We've all seen the articles praising Nike and Dove for their storytelling abilities, but take a little inspo from how these smaller brands use storytelling to connect with their audiences:

"Clothing made for the bold, the confident, and the beautifully complex. Reveal your layers in playful prints, styles, and comfort in sizes 3XS - 6X."

This brand's storytelling starts at their tagline, which paints a vivid image of someone who embraces life and is comfortable in their own skin, and a brand that embraces people of all shapes, sizes, and sexualities. Their storytelling is all about inclusivity, and it's backed up by their use of diverse models, sustainable practices, and a focus on accessibility. While other brands only celebrate Pride month in June, TomboyX is authentic in its queerness and celebration of all bodies, and it shows.

It's that authenticity that has their customer base coming back again and again.

Who knew changing the world could be as easy as changing your toilet paper? (Ok, we did.)

Charmin might be a more recognizable name, but Who Gives A Crap isn't taking any crap when it comes to its marketing! Fun and colourful, it's targeting the younger millennials and gen z who want playful packaging that comes with serious ethics.
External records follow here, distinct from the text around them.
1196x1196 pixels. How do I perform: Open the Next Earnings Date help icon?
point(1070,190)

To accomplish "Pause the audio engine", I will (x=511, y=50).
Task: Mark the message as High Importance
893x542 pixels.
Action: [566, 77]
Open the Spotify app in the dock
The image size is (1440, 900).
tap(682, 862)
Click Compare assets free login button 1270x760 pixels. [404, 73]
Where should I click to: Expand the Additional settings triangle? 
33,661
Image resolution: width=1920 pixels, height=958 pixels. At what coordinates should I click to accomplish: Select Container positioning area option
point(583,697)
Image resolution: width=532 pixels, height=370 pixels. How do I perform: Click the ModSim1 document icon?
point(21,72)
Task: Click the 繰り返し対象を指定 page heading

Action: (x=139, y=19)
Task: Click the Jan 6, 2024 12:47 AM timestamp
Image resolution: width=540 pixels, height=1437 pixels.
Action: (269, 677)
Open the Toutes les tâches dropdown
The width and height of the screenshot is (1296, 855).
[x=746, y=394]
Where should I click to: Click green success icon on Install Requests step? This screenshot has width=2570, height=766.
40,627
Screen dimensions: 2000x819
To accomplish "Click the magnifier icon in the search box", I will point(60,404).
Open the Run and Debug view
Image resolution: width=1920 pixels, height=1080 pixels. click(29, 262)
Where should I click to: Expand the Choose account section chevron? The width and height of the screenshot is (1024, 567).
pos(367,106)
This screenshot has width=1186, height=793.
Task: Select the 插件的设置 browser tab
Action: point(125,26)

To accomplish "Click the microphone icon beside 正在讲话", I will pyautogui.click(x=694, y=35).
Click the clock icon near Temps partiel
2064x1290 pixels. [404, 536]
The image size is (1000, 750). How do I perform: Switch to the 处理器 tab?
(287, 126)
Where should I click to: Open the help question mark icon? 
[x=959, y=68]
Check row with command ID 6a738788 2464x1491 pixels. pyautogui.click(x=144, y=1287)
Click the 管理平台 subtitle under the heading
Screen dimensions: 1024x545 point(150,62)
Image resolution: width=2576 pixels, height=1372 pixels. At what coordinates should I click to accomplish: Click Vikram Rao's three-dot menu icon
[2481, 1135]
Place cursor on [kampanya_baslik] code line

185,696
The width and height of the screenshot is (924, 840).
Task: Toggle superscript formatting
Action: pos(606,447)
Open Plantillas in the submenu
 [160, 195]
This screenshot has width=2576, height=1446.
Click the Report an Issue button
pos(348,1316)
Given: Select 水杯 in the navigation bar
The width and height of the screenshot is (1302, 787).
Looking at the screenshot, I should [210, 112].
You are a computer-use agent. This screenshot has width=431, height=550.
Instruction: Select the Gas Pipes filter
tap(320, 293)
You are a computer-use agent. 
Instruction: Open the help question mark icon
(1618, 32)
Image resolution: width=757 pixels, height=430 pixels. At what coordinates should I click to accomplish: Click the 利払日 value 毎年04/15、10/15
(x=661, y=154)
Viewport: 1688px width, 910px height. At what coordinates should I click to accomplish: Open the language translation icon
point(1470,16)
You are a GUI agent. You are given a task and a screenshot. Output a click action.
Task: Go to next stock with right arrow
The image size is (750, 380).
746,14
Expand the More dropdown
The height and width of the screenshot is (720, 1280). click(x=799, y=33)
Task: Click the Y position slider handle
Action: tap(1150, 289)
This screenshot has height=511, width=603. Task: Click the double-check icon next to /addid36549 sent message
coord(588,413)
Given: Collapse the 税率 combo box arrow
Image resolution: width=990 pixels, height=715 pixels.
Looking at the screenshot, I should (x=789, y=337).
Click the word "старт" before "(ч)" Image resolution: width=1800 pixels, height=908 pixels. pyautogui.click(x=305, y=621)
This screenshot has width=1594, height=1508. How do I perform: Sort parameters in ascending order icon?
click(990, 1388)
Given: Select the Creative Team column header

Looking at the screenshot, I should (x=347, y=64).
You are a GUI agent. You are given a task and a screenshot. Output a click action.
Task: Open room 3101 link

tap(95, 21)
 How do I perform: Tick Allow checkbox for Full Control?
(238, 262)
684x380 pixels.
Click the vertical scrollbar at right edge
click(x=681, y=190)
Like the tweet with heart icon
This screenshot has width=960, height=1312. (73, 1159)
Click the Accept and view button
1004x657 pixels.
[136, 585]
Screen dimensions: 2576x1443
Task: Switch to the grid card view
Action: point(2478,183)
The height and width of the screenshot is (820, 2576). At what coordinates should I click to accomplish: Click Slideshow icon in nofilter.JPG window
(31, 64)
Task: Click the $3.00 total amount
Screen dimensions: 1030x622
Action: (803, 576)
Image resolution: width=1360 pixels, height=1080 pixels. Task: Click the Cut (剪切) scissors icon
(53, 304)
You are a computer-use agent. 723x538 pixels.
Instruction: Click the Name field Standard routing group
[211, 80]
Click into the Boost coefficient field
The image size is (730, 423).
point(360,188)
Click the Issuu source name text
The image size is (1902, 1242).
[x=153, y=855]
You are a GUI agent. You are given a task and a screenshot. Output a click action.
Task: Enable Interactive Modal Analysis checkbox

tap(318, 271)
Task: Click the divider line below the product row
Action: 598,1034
Not only are buyers getting TP that's way cuter than anything else, but they're getting the peace of mind that comes with knowing it's made of post-consumer recycled paper and that 50% of the company's profits go to building toilets in developing countries.

The storytelling here is that the brand is just like you: giving a shit about the world while shitposting about... well, you get the gist.

"Wear your identity.

Share your individuality.

Love your story."

This black-owned afro pick brand says that picks are more than just a tool to care for natural hair.

"They are also a symbol of unity, strength, and heritage. Through the marriage of art + culture, we're on a mission to bring afro textured hair back to the "norm."

This is storytelling at its finest. The honouring of history and the reclaiming of identity is undeniably powerful. This brand urges customers to take pride in their natural hair, challenging outdated eurocentric beauty standards and discriminatory stereotypes. Everything from the designs on the picks to the product names tells that story and reinforces that messaging.

To drive the point home one more time: storytelling on social media is a powerful tool for businesses looking to connect with their audience and make a genuine change in the world.

By sharing stories that resonate with people, you can build trust, increase engagement, and ultimately drive conversions. Be authentic. Find your brand voice. Go forth and tell your story.